:: Input records ::
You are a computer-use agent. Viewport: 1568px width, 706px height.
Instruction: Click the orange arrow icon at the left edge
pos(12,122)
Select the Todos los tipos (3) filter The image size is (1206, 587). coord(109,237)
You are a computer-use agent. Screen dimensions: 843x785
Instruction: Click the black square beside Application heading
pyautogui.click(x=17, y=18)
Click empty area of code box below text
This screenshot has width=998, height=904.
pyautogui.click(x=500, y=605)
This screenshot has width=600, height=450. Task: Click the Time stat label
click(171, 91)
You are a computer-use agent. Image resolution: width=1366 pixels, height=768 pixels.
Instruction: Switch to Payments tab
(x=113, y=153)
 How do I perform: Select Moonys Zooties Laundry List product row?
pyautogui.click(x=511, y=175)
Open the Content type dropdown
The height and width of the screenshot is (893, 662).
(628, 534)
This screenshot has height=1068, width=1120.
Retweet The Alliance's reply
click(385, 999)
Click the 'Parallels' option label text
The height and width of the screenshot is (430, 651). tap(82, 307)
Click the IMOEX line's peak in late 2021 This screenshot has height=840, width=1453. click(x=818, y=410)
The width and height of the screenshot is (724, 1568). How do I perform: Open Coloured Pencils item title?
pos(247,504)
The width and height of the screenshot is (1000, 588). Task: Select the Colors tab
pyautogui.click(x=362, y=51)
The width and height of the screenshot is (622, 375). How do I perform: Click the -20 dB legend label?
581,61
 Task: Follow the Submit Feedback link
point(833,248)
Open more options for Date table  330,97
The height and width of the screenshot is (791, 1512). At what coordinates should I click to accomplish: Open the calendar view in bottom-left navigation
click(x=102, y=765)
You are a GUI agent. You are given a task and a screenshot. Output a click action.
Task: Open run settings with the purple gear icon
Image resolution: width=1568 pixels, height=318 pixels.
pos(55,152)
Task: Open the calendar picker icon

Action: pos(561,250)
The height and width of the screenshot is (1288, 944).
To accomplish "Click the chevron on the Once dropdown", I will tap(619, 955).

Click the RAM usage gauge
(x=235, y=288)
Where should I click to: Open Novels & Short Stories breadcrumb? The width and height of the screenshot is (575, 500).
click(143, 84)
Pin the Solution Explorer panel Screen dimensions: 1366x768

:: Task prompt ::
In the data above, copy every line where the string "computer" appears.

:: Solution ::
You are a computer-use agent. Viewport: 1568px width, 706px height.
You are a computer-use agent. Screen dimensions: 843x785
You are a computer-use agent. Image resolution: width=1366 pixels, height=768 pixels.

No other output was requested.